The UN has achieved its aims with variable results. Thus far, the world has been spared another devastating world war, but the UN is now expected to address varied existential threats. Without real commitment to multilateralism on the part of major powers, the organization faces a grim future.

The United Nations (UN) is often unswervingly supported by internationalists and humanitarians for the most part, whereas realpolitik pundits dismiss the organization as a discursive club. In its 75th anniversary year, it is all too easy to be gloomy when the world is plagued by climate change, a pandemic, growing numbers of refugees, the rise of autocracy, economic decline, and longstanding conflicts. Great-power rivalry has returned, causing the Security Council to be ineffective.

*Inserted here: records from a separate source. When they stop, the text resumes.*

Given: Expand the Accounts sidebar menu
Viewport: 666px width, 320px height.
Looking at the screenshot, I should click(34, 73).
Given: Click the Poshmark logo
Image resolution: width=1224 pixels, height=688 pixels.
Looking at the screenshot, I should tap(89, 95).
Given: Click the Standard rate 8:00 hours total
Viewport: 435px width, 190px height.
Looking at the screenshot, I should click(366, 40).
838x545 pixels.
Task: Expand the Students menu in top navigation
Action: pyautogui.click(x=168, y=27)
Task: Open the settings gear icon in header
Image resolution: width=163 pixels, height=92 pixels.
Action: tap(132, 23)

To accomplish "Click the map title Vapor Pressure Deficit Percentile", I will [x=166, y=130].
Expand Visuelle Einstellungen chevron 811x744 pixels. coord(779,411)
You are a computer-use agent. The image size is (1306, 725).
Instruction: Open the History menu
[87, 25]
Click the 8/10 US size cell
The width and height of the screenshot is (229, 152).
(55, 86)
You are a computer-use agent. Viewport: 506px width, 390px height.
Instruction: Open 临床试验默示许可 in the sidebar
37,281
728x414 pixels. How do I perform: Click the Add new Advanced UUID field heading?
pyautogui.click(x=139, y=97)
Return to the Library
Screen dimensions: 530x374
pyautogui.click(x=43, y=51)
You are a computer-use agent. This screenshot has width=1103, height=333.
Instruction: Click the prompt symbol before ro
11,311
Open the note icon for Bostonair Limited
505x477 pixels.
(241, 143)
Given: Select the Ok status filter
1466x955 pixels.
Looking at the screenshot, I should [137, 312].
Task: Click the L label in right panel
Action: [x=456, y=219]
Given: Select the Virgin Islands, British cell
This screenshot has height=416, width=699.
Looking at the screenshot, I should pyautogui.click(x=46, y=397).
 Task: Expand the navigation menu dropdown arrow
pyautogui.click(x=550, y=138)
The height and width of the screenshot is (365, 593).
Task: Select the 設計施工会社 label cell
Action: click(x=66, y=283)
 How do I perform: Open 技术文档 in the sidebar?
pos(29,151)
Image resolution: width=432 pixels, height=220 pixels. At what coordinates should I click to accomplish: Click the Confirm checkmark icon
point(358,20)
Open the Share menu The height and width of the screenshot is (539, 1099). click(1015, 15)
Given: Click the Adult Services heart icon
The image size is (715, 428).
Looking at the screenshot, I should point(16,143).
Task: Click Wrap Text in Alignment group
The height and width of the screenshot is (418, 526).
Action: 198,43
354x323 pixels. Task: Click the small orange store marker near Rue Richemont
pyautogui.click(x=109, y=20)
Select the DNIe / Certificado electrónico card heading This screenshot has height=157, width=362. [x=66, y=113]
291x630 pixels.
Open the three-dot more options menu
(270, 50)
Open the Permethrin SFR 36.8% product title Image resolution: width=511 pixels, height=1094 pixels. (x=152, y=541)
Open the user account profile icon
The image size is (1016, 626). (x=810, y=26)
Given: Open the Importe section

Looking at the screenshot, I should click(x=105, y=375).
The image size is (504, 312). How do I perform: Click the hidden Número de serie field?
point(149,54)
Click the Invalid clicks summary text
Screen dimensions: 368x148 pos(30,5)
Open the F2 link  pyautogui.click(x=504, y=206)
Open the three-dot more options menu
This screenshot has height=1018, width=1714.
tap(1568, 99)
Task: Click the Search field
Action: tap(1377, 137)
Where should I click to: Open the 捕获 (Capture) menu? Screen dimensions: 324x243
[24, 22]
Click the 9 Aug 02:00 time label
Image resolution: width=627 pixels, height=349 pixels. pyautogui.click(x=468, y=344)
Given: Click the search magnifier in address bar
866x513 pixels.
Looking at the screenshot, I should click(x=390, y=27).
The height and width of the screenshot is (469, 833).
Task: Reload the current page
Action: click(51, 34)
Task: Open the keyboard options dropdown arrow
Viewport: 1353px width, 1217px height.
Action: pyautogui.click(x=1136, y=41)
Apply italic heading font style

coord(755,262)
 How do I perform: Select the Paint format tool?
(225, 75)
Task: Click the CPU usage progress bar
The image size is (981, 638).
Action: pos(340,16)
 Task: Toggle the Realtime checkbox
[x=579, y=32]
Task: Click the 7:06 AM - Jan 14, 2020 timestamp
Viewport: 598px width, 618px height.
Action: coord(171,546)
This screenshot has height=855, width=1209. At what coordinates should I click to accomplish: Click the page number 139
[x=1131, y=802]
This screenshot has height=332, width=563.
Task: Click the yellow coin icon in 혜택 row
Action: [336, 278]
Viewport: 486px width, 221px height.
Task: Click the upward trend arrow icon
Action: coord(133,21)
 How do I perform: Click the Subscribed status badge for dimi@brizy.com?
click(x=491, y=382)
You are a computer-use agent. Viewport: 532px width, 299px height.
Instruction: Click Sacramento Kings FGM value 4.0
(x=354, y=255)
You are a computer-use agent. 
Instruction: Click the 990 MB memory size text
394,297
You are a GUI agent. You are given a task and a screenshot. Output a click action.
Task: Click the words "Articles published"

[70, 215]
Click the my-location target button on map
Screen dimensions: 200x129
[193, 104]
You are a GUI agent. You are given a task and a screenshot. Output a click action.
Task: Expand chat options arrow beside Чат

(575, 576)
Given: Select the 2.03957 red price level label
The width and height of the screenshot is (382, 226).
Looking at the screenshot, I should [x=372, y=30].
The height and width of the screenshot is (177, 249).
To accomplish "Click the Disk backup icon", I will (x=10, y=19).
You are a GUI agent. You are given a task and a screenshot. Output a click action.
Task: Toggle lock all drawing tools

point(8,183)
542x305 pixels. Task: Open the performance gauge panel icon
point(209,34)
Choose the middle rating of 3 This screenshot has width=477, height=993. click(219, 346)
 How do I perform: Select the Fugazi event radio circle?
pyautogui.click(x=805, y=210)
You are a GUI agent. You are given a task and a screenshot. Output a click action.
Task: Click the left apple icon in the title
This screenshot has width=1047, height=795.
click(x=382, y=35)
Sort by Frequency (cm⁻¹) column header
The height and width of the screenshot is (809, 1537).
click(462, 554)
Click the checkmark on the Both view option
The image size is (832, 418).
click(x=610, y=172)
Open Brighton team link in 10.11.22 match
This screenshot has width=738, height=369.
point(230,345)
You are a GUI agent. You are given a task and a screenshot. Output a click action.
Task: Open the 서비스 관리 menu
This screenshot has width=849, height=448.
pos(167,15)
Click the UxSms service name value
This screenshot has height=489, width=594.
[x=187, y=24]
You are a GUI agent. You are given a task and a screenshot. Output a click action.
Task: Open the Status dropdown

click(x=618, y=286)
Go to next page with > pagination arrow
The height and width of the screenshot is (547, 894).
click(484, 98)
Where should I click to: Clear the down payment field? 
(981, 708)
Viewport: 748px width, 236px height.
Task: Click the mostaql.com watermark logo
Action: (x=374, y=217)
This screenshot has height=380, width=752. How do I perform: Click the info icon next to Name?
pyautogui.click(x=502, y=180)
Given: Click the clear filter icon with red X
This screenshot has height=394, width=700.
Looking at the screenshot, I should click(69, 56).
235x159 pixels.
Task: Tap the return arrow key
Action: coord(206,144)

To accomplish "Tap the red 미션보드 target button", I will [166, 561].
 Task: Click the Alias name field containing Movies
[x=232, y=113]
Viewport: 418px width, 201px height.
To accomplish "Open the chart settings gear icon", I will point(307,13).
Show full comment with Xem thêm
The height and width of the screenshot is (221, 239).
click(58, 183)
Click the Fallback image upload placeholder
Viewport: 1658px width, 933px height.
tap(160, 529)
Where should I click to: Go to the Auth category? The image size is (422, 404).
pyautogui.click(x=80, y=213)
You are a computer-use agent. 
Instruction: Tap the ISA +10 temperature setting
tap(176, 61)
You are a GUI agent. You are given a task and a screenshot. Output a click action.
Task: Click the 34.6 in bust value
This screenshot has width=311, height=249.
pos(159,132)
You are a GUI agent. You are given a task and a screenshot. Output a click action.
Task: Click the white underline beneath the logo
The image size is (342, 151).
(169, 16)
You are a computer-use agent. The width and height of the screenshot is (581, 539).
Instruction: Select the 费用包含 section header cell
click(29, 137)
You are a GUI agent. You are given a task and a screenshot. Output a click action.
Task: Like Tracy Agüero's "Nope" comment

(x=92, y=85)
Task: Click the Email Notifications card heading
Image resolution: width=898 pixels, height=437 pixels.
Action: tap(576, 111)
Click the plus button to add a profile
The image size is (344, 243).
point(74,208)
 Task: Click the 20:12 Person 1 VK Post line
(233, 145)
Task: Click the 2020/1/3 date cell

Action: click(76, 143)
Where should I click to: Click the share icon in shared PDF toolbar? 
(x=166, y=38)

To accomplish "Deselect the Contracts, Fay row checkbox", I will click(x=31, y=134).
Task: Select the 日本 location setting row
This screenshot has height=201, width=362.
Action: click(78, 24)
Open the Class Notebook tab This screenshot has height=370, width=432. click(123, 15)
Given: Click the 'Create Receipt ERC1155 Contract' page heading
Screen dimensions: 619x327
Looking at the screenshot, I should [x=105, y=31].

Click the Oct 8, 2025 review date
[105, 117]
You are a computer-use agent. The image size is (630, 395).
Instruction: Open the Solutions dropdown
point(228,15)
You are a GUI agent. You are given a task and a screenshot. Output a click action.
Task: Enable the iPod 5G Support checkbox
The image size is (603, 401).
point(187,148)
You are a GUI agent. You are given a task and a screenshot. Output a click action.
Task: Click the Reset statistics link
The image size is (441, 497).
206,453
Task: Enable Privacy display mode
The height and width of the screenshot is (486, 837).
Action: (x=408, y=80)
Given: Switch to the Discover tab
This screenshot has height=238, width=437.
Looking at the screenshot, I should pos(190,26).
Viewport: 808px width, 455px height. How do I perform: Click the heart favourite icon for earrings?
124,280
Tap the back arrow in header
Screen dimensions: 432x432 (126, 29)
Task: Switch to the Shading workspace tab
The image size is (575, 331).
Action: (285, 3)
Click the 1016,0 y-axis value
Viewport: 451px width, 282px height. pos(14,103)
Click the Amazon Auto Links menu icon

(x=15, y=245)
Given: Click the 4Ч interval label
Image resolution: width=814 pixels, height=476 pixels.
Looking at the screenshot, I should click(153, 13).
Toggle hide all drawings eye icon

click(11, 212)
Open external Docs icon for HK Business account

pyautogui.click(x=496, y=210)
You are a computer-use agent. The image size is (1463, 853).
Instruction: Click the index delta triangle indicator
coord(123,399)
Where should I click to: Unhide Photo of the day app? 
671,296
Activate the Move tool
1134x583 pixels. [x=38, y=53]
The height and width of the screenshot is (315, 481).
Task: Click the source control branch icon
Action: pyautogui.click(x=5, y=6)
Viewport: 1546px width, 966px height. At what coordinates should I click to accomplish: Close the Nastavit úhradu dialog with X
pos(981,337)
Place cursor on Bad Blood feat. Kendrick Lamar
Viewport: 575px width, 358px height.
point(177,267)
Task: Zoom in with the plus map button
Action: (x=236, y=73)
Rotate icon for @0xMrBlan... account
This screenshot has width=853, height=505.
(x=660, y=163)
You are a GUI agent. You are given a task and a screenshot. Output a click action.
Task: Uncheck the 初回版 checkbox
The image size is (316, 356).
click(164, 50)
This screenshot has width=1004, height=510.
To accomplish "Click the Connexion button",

Times are certainly hard for the global organization, perhaps more than ever. Yet the UN must be seen as more than the Security Council, and preferably through a nuanced lens. The UN system includes numerous specialized agencies, funds and programmes. While many are willing to criticize the Security Council for failing to protect Syrians and Yemenis, for example, few are dismissive of the work accomplished for children by UNICEF.

The UN, with its network of international institutions and legal rules, can be claimed to have contributed to preventing another world war – the ultimate purpose for the creation of the organization. Its successful involvement in other goals mentioned in the UN Charter, such as the self-determination of peoples and human rights, is indisputable. When the UN was established, approximately one-third of the world’s population lived under colonial rule, unable to govern their own affairs. The decolonization process brought over 80 new states to the global landscape.

An ambitious human rights system has also been put in place, seeking to guarantee a broad range of rights for every human being. In these pandemic-afflicted times, it is also worth mentioning that the WHO, with its partners, managed to eradicate smallpox by 1980, and that the fight against polio is ongoing, with large parts of the globe being declared polio-free.

Some of the UN’s achievements are more ambiguous, however. While the organization’s numerous Nobel Peace Prizes, such as the 2020 prize awarded to the World Food Programme, attest to its work for international peace, nearly fifty armed conflicts around the globe are still awaiting resolution. Similarly, nuclear disarmament under the UN has – with the consensus of the permanent members of the Security Council – somewhat successfully contained the spread of weapons, while failing to totally eliminate them along the lines of the first-ever adopted UN General Assembly Resolution in 1946.

An important lesson learned is the realization that international organizations not only do good – they can also be involved in or cause actual harm. The UN’s failures include the notorious genocides in Srebrenica and Rwanda in the first half of the 1990s, where it failed to prevent civilians from being massacred. The UN has also been involved in the cholera outbreak in Haiti, corruption in connection with Iraq’s oil-for-food programme, and sexual offences in peacekeeping. What is more, the UN has often been reluctant to take responsibility for these wrongdoings, and has offered little protection for ‘whistleblowers’, namely those seeking to reveal misconduct within the organization.

The UN’s mixed record has spurred some commentators to claim that the organization’s main accomplishment lies in the fact that it has survived for three quarters of a century. More important perhaps than assessing the achievements and failures of the organization during its existence is the need to take a look at what its future holds. Will the UN survive to celebrate its centenary? Not even UN Secretary-General António Guterres has sought to deny the growing global disorder, admitting to the rift between China and the United States.

Indeed, the world is increasingly divided into two distinct worldviews, with different rules and aims regarding specific policy areas, as well as grand geopolitical and military blueprints. While the network of international institutions and norms that have been created under the UN during its entire existence will keep the organization and global governance afloat in the near future, this will not suffice in the long term. Lukewarm engagement due to global rivalry cannot and will not resolve the set of complex and intertwined global problems that the world is currently facing.

The way ahead for the UN is unclear. In honour of its 75th anniversary, the organization has introduced an anniversary initiative seeking advice through global consultation on what the most important global problems are, and what role international cooperation should play. According to the preliminary results of the global survey, if the UN wants to make it to its centennial (successfully), it should – above all – be able to address and prioritize environmental protection and the protection of human rights, as well as reduce conflict.

Climate and the environment have been identified as the global trend having the greatest impact on people’s future, the management of which requires greater international cooperation than other such far-reaching factors. This is the voice of people across the globe, the main constituency of the UN – “We the peoples” – whose future depends on great-power competition not hindering progress on global problems.